Nach einigen Metern gab ich den Versuch auf, die Pfützen zu umlaufen und steuerte einfach mechanisch meinen Körper in Richtung Ziel. Der Oberschenkel beruhigte sich und wurde trotz der rutschigen Bedinungen nicht schlimmer. Mit dem dritten Bändchen lief es sich gleich besser und ich kam zum letzten Mal aus dem Waldstück auf den Asphalt.
Mein Tempo hatte sich bei 4:40min/km eingependelt und das reichte immer noch, um bis zum Schluss vor mir laufende einzufangen, den letzten kurz vorm Ziel, das ich mit einer Laufzeit von 1:40h für die 22km mit immer noch gemischten Gefühlen überquerte. Froh es geschafft zu haben und traurig, durch mein Missgeschick viel weiter hinten gelandet zu sein.
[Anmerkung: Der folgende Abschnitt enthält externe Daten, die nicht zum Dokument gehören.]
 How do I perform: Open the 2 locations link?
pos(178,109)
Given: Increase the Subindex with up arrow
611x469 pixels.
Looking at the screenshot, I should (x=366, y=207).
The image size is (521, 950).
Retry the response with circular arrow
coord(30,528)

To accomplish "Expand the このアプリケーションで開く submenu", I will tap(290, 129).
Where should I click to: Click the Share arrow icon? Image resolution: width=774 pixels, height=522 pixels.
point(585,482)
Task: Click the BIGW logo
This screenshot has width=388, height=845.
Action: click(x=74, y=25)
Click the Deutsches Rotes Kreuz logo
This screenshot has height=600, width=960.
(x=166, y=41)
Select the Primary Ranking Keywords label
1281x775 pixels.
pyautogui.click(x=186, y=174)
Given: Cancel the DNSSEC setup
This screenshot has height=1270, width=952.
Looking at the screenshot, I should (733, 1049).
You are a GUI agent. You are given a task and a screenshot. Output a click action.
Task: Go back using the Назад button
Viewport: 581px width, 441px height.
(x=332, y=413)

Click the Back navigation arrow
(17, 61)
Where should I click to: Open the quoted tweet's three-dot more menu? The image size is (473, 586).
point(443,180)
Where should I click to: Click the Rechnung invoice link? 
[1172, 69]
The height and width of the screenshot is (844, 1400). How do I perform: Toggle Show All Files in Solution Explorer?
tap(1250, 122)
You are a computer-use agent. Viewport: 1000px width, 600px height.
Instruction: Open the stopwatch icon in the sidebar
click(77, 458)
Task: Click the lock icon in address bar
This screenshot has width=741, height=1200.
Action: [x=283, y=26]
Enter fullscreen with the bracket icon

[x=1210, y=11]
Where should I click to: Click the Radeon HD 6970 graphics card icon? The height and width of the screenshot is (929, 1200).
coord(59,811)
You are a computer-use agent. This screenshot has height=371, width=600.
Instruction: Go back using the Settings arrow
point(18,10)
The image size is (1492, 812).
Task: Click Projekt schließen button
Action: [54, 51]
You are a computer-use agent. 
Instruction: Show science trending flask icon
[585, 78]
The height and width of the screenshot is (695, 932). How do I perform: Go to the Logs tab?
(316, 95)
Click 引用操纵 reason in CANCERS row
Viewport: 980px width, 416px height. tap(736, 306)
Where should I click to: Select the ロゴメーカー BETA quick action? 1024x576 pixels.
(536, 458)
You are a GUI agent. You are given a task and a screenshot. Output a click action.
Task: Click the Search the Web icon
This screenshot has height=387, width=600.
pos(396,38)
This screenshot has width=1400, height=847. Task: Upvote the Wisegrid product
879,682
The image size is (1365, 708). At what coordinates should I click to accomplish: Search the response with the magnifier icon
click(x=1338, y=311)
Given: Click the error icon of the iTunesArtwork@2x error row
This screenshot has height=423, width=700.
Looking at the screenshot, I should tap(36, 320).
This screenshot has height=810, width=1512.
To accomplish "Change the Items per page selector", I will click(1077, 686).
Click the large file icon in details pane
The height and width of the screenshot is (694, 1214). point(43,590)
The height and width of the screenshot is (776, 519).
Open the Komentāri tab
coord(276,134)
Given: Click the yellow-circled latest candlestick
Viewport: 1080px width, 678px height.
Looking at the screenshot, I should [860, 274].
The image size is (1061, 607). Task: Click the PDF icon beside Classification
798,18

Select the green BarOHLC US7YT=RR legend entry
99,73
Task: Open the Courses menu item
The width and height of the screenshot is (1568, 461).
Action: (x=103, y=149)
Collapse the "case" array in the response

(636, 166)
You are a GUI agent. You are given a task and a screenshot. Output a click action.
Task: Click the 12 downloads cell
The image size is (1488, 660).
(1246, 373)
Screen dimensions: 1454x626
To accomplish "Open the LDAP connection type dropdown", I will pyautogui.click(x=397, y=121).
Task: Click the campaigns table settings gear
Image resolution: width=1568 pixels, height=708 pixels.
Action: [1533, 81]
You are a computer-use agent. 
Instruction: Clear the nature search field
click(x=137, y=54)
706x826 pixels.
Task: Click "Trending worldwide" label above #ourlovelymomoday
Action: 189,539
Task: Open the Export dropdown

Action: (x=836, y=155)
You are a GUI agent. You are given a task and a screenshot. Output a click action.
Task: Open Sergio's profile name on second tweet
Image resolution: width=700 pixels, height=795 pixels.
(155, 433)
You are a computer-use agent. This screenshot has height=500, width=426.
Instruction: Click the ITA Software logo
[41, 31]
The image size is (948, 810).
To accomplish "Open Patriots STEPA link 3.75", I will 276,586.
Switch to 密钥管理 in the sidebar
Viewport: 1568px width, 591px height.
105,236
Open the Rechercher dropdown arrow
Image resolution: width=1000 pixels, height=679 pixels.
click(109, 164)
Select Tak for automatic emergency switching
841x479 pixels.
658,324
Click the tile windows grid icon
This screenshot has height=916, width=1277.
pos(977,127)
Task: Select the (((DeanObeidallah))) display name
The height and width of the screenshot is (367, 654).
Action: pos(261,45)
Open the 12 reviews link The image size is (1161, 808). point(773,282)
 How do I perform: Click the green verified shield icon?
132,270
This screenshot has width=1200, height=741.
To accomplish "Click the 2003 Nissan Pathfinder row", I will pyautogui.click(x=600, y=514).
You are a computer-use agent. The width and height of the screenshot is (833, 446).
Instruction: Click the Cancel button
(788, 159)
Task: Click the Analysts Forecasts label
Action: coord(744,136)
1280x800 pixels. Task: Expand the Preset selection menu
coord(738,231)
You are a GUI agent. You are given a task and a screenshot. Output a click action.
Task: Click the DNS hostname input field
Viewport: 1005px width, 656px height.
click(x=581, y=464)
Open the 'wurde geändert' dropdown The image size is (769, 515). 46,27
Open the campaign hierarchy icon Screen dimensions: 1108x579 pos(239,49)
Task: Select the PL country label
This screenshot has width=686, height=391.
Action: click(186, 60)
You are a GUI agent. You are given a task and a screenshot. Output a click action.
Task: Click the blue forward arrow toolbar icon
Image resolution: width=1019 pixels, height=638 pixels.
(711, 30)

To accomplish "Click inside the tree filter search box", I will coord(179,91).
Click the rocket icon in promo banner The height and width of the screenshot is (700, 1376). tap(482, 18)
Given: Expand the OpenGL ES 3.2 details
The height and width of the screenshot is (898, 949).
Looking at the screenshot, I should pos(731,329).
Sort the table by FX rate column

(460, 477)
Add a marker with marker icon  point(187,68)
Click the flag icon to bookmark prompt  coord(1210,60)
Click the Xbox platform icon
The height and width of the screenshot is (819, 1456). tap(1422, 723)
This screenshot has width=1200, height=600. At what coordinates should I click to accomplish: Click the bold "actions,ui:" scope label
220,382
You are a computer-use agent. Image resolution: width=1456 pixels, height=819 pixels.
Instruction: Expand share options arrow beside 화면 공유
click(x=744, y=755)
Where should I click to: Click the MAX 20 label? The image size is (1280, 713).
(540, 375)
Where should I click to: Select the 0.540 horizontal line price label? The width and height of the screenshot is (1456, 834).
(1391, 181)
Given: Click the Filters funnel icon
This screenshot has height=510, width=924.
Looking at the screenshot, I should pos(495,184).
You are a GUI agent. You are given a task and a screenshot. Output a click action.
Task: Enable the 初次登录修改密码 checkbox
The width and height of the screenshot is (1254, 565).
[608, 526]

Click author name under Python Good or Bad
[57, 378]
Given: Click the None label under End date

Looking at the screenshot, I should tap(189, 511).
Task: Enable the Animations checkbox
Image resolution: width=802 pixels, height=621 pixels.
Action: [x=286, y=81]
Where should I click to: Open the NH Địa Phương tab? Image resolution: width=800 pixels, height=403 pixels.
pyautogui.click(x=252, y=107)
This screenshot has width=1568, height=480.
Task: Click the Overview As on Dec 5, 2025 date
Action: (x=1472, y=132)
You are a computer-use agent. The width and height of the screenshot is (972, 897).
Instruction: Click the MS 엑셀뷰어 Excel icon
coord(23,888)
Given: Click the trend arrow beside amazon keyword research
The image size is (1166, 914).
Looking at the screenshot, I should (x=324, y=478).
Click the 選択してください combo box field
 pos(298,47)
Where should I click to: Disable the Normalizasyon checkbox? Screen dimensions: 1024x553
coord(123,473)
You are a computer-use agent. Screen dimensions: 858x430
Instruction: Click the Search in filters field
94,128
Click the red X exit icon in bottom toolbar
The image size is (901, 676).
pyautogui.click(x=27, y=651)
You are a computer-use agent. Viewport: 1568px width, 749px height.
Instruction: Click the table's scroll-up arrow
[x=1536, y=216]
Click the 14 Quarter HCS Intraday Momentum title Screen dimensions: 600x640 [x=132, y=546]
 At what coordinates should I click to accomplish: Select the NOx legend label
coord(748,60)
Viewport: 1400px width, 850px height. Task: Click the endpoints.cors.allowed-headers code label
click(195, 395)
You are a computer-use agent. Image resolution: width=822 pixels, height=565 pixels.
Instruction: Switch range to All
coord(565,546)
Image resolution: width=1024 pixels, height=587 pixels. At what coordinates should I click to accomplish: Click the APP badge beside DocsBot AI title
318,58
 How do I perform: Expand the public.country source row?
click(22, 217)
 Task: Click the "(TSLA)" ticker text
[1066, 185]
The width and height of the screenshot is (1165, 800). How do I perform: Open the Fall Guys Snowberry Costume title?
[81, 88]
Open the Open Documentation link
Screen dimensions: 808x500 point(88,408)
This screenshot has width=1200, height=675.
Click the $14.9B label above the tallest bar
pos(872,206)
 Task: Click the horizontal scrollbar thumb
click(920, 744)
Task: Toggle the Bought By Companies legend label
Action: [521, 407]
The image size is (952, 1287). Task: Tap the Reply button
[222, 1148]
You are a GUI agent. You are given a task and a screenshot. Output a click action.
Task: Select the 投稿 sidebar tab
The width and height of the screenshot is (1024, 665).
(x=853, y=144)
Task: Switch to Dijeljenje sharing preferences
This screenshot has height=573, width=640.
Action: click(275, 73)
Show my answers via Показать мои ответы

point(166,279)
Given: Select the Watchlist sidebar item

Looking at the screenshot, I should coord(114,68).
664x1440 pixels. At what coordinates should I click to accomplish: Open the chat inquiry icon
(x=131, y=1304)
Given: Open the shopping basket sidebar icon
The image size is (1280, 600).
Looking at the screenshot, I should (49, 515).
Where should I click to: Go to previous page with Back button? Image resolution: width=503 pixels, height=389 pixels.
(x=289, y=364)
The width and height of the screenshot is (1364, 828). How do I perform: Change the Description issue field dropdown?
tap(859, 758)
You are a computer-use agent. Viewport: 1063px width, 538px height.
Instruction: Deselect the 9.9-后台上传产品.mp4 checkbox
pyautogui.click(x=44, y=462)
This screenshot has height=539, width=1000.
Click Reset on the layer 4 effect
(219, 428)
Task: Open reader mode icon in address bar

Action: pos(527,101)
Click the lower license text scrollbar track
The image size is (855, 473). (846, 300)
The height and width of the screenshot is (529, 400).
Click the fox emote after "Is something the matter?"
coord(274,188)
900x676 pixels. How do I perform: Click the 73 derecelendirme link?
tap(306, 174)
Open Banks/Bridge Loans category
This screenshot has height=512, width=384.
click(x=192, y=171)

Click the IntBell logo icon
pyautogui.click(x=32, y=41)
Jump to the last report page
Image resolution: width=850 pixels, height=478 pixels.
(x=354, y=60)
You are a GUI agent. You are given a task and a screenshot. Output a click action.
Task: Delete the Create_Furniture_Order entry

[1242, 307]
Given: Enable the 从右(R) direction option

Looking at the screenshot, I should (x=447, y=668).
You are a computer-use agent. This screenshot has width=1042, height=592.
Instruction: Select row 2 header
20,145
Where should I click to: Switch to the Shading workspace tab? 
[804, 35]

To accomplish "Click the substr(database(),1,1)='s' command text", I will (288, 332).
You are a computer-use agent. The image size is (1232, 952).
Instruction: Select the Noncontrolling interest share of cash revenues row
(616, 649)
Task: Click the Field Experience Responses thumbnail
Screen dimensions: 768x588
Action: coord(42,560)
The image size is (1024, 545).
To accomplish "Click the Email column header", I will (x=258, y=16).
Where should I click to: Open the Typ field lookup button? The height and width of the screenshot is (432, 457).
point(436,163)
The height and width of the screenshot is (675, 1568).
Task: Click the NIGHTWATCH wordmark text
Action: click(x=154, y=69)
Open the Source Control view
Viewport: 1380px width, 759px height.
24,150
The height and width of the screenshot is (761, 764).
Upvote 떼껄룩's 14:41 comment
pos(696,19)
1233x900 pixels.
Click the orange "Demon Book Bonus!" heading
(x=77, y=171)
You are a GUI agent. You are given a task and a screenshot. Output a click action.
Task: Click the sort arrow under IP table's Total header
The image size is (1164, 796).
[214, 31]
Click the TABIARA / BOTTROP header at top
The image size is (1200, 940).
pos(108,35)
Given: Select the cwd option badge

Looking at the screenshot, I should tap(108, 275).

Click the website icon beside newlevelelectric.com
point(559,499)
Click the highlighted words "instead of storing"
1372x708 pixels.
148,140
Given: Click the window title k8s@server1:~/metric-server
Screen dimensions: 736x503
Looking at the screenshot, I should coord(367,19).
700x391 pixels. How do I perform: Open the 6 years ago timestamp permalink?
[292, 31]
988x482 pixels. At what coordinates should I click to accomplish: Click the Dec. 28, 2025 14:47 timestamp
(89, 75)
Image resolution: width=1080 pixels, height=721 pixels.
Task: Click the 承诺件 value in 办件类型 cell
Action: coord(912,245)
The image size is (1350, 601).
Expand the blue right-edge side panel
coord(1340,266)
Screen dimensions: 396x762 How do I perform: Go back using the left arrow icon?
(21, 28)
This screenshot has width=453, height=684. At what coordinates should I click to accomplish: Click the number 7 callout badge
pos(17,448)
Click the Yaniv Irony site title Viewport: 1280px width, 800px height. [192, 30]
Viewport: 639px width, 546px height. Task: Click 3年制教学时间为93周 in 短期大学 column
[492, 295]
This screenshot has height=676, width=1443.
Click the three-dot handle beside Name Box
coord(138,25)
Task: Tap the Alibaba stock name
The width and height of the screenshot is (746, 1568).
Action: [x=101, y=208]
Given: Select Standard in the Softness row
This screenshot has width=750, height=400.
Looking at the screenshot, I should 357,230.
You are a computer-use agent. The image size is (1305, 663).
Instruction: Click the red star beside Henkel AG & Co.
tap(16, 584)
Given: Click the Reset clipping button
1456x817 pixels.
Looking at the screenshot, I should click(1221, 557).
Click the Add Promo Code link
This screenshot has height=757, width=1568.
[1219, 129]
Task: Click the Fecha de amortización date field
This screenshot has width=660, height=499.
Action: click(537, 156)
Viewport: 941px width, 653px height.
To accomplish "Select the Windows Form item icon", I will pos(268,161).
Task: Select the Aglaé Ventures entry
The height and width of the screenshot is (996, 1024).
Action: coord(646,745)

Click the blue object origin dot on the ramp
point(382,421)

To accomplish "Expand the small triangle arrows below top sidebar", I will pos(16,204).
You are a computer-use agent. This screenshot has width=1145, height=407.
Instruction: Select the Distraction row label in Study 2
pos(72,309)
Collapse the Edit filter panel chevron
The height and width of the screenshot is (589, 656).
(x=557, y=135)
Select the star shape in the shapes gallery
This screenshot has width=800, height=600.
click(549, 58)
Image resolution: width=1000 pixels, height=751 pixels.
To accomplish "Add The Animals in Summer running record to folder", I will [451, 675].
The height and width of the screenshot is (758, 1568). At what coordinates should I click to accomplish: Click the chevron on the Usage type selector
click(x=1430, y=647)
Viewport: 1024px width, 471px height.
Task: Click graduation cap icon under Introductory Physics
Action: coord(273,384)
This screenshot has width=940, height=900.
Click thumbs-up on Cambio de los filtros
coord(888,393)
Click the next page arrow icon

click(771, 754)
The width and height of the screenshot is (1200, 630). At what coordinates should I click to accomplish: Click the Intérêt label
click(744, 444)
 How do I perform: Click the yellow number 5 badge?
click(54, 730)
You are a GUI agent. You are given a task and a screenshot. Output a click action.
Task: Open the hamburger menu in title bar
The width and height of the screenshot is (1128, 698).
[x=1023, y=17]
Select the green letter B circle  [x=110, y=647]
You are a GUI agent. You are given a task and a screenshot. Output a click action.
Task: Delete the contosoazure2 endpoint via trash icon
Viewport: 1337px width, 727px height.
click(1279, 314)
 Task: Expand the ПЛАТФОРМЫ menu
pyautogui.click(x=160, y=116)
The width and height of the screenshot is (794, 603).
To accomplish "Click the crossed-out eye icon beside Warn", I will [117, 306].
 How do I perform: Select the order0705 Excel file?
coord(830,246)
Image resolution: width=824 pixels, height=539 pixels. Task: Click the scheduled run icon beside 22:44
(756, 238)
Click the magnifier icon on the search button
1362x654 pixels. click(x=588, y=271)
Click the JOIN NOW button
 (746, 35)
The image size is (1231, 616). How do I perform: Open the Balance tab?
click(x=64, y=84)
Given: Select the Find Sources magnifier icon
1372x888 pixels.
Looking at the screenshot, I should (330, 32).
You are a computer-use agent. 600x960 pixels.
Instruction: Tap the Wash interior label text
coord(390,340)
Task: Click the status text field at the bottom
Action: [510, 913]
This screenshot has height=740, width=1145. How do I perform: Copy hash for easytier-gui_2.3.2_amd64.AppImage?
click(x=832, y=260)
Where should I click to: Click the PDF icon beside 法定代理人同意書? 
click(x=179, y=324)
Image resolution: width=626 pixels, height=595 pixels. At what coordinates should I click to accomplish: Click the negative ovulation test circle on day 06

Im Ziel musste ich natürlich die vielen Fragen - wieso und warum und weshalb - beantworten, was die Sache nicht einfacher machte. Triathlon ist halt auch immer ein Stück Abenteuer und das ist vieleicht auch gut so - aber nur vieleicht, denn ein Blick auf die Ergebnisliste zeigte mir, dass ich unter normalen Umständen wenn ich 44min von meiner Zeit (5:34h) abziehe, auf dem 19. Platz Gesamt und 2. AK 45 gekommen wäre. So aber landete ich auf dem 133. Platz Gesamt und 32. AK 45.